To ensure a benefit from completing the single market to the population of the UK as a whole, profits from the companies who were benefiting would need to be reinvested for the common good. This would require a clear strategic plan for the economy, as opposed to just leaving it to market demand. We would recommend an apprenticeship system that led to sustainable careers, paralleling similar schemes in the Nordic countries, Switzerland and Germany. But even then, these schemes have been established for decades and are strongly culturally embedded.

It would help if Britain were closer to the Nordic social model, where there is greater empowerment within the workforce and wages are at a reasonable level. This means that employers have to invest in their labour, and apprenticeships are an important part of the picture. The UK stands out as having one of the largest gender pay gaps in the EU15, and it clear that the most successful economies not only have wage equality but also high levels of union representation and collective bargaining.

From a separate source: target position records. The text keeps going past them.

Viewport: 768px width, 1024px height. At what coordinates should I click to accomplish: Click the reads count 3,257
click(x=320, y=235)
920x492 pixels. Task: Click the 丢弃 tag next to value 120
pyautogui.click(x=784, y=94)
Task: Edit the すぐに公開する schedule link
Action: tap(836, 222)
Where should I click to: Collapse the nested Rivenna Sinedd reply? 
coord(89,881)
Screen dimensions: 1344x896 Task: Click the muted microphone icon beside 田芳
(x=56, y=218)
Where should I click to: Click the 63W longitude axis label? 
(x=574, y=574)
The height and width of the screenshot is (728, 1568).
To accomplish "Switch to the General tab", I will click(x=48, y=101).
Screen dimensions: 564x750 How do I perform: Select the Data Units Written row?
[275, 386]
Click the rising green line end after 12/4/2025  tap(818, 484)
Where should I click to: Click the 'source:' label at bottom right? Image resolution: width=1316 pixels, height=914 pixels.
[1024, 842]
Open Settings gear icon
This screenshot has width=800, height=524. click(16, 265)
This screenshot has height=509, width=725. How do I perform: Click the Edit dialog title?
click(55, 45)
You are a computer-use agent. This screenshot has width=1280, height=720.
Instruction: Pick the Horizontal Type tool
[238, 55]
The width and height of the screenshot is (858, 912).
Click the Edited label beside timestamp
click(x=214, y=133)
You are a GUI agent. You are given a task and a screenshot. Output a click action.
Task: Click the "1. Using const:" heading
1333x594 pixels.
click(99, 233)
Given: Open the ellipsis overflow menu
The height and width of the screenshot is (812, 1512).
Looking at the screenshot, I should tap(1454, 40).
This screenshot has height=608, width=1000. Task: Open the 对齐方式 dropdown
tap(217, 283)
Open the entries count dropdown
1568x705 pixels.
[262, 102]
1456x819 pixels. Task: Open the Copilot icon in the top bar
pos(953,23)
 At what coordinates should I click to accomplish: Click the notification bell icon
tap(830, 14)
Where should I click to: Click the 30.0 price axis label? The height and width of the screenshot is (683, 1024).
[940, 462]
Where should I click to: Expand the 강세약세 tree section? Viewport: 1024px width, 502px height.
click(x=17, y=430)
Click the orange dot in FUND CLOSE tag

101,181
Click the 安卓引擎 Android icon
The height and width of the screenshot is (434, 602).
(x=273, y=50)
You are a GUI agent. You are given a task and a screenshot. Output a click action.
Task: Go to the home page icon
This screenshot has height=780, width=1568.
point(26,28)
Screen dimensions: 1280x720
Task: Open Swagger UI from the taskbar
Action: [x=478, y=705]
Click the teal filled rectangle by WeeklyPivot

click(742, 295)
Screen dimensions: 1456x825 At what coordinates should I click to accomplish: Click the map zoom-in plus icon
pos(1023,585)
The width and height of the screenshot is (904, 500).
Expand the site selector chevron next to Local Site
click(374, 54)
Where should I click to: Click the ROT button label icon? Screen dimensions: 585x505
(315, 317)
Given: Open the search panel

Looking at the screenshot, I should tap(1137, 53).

The apprentice (and the other one). Phovoir

None of this is an argument for leaving the EU. If the UK did so, it would take an awfully long time to put in place new trade agreements and the impact on the economy in the interim would be catastrophic.

Verdict

Realising 790,000 jobs from continued EU membership by 2030 depends on completion of the European Single Market. Achieving that depends on getting a deal past the eurosceptic UK public and converting economic growth into jobs with a major strategic plan. It is certainly not as simple as saying that the jobs will come if we vote to remain on June 23.

Review

Nigel Driffield, Professor of International Business, University of Warwick

I largely concur with the comments. The essential premise of the argument is one around trade creation. At present, particularly in public procurement and infrastructure projects, the EU is some way off completing the single market. While the spirit of the single market is that equal opportunities are afforded to all EU member states when firms are bidding for such contracts, in practice there is sufficient wiggle room to allow governments to emphasise regional development or other strategic priorities when allocating contracts.

There is a view that the UK is somewhat “fairer” on this say than Germany, such that German firms win UK contracts but seldom the reverse. This however is a feature of the austerity and efficiency that is emphasised in UK procurement rather than anyone else not playing by the rules.

But as the comment also notes, trade creation implies a degree of trade competition, and there will doubtless be some “losers” – some UK firms will gain from further moves to a single market, while others lose out to EU competitors. This I assume is the reference to the job losses, and the degree of migration that might occur. When steel plants closed in Scotland and steel workers moved to Northampton in search of work, this was seen as normal, but for trade creation to yield benefits in full this requires, as the author notes, movement of labour across the EU. In many countries this is seen as problematic at the present time.